Beslenme alanında pek çok tartışma var ve uzmanlar pek çok konuda aynı fikirde değiller.
Ama birkaçından biri neredeyse herkesin kabul ettiği şeyler rafine karbonhidratların kötü olması.
Buna sükroz ve yüksek fruktozlu mısır şurubu gibi ilave şekerlerin yanı sıra beyaz ekmek gibi rafine tahıl ürünleri dahildir.
Rafine karbonhidratlar lif bakımından düşük olma eğilimindedir ve hızla sindirilip emilir, bu da kan şekerinde hızlı artışlara yol açar. Yiyeceklerin kan şekerini ne kadar hızlı yükselttiğinin bir ölçüsü olan yüksek glisemik indeksi (GI) vardır.
Kan şekerini hızla yükselten bir yiyecek yediğinizde, birkaç saat sonra kan şekerinin düşmesine neden olur. Bu olduğunda, başka bir yüksek karbonhidratlı atıştırmalık için istek duyarsınız.
Bu aynı zamanda "kan şekeri hız treni" olarak da bilinir.

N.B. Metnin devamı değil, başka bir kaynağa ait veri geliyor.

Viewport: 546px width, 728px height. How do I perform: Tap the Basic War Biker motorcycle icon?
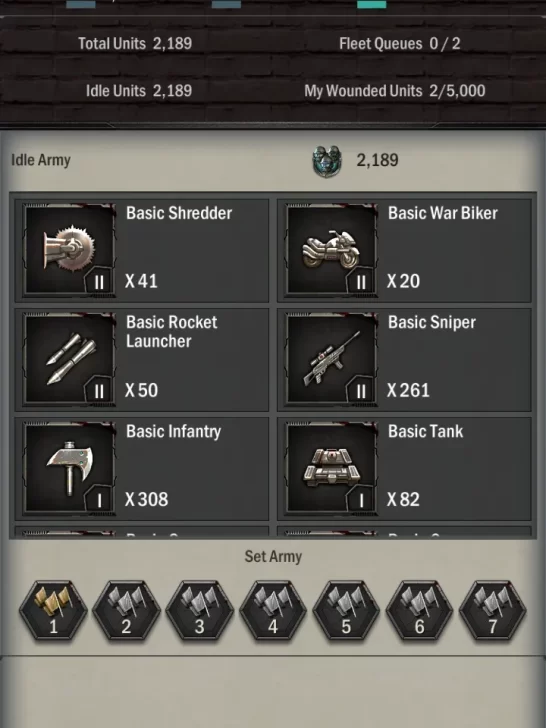331,249
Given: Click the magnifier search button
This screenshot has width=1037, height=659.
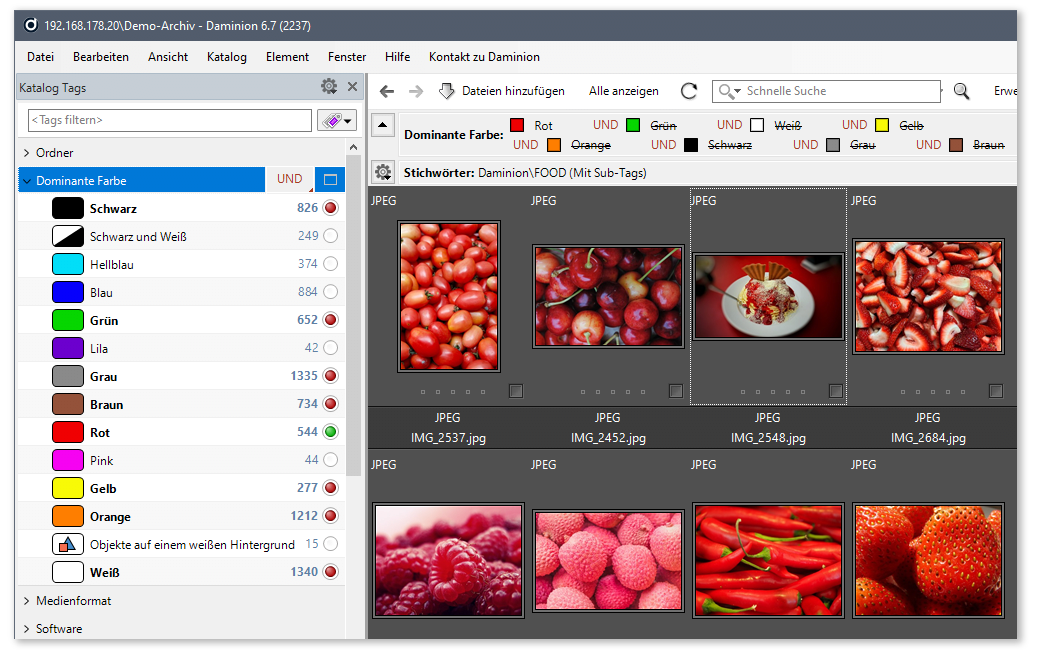Looking at the screenshot, I should tap(961, 91).
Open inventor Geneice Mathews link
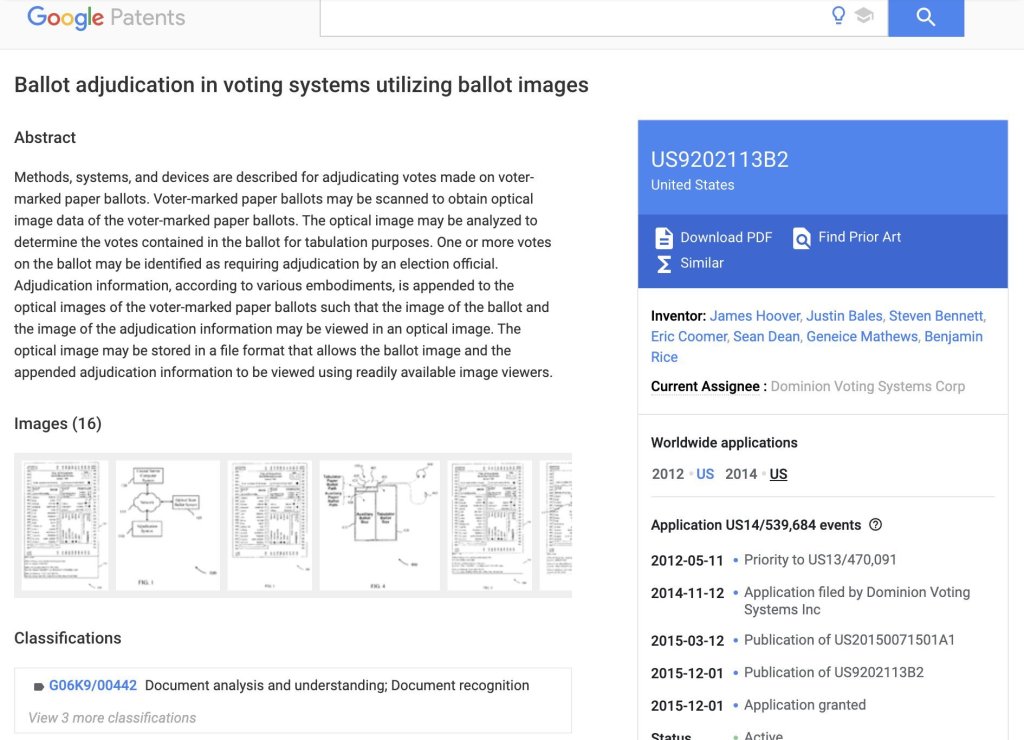 [862, 337]
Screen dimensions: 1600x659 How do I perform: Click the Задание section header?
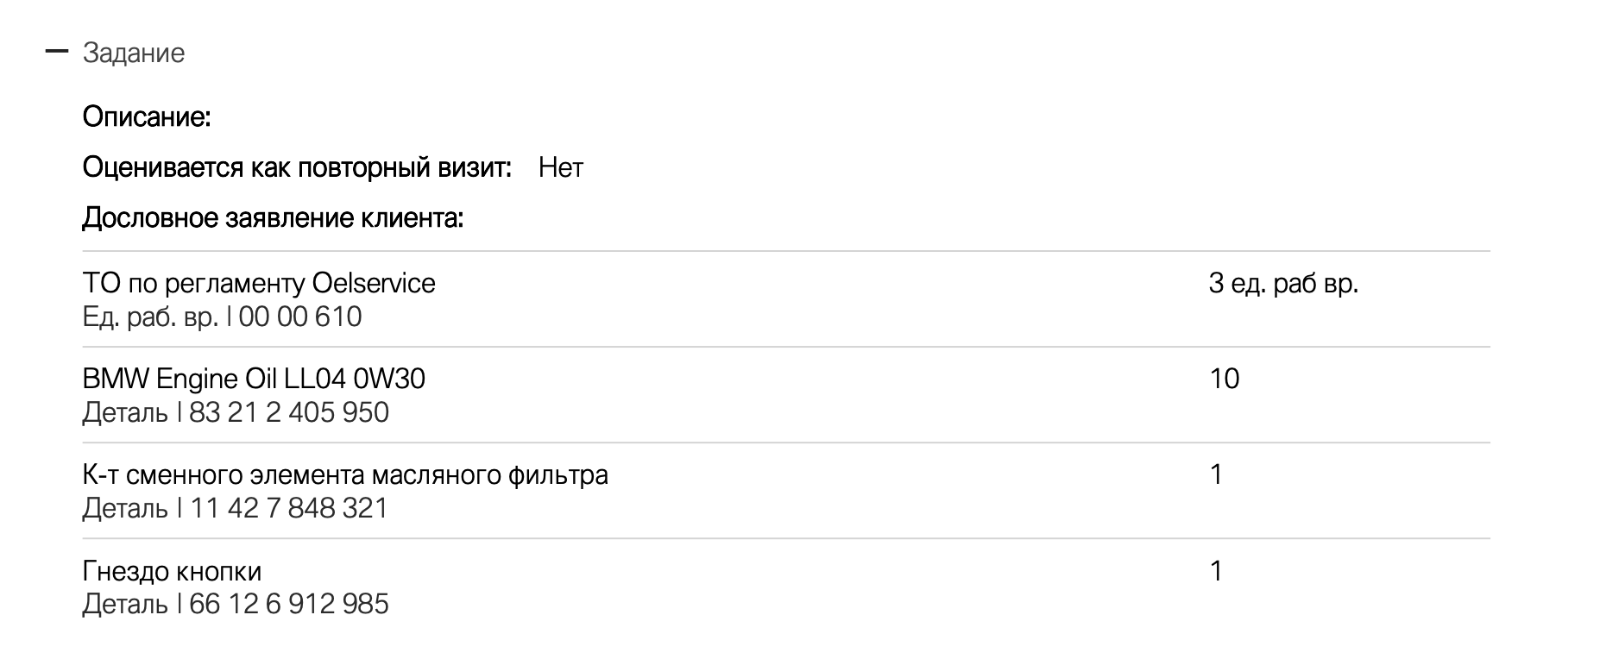(133, 53)
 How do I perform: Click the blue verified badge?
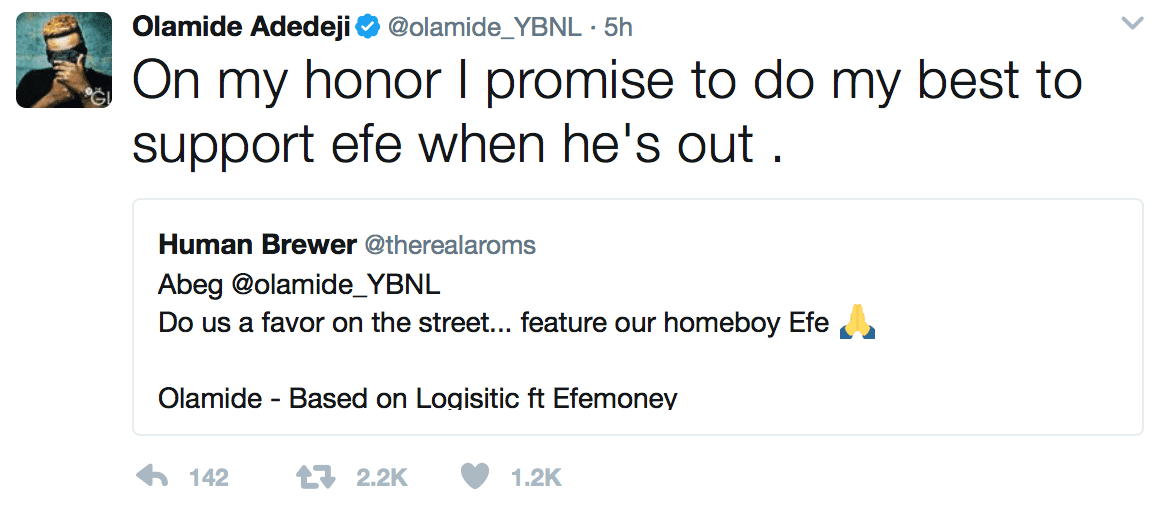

Bir çalışma, birinin yüksek GI ve diğer düşük GI karbonhidrat içermesi dışında, insanlara her açıdan aynı milkshake hizmet etti. Yüksek GI'li milkshake, düşük GI sarsıntısına kıyasla (
Başka bir çalışma, genç erkeklerin yüksek GI öğünlerinde düşük GI öğünlerine kıyasla% 81 daha fazla kalori yediğini buldu (
Bu nedenle, karbonhidrat kalorilerinin sisteme çarpma hızı, aşırı yeme ve kilo alımına neden olma potansiyelleri üzerinde dramatik bir etkiye sahip olabilir.
Yüksek karbonhidrat diyeti yapıyorsanız, lif içeren bütün, işlenmemiş karbonhidrat kaynaklarını seçmek çok önemlidir. lif glikozun sisteminize girme hızını azaltabilir (
Araştırmalar, sürekli olarak, en yüksek GI'li yiyecekleri yiyen kişilerin obez ve diyabetik olma riskinin en yüksek olduğunu gösteriyor. Bunun nedeni, tüm karbonhidrat kalorilerinin eşit yaratılmamasıdır (
ÖzetAraştırmalar, rafine karbonhidratların kan şekerinde daha hızlı ve daha büyük artışlara yol açtığını ve bunun da istek ve artan gıda alımına yol açtığını gösteriyor.
Farklı kalori kaynaklarının açlık, hormonlar, enerji harcaması ve besin alımını kontrol eden beyin bölgeleri üzerinde çok farklı etkileri olabilir.
Kaloriler önemli olsa da, onları saymak ve hatta bilinçli olarak farkında olmak kilo vermek için hiç gerekli değildir.
Çoğu durumda, yiyecek seçimindeki basit değişiklikler, kalori alımınızı kısıtlamakla aynı veya daha iyi sonuçlara yol açabilir.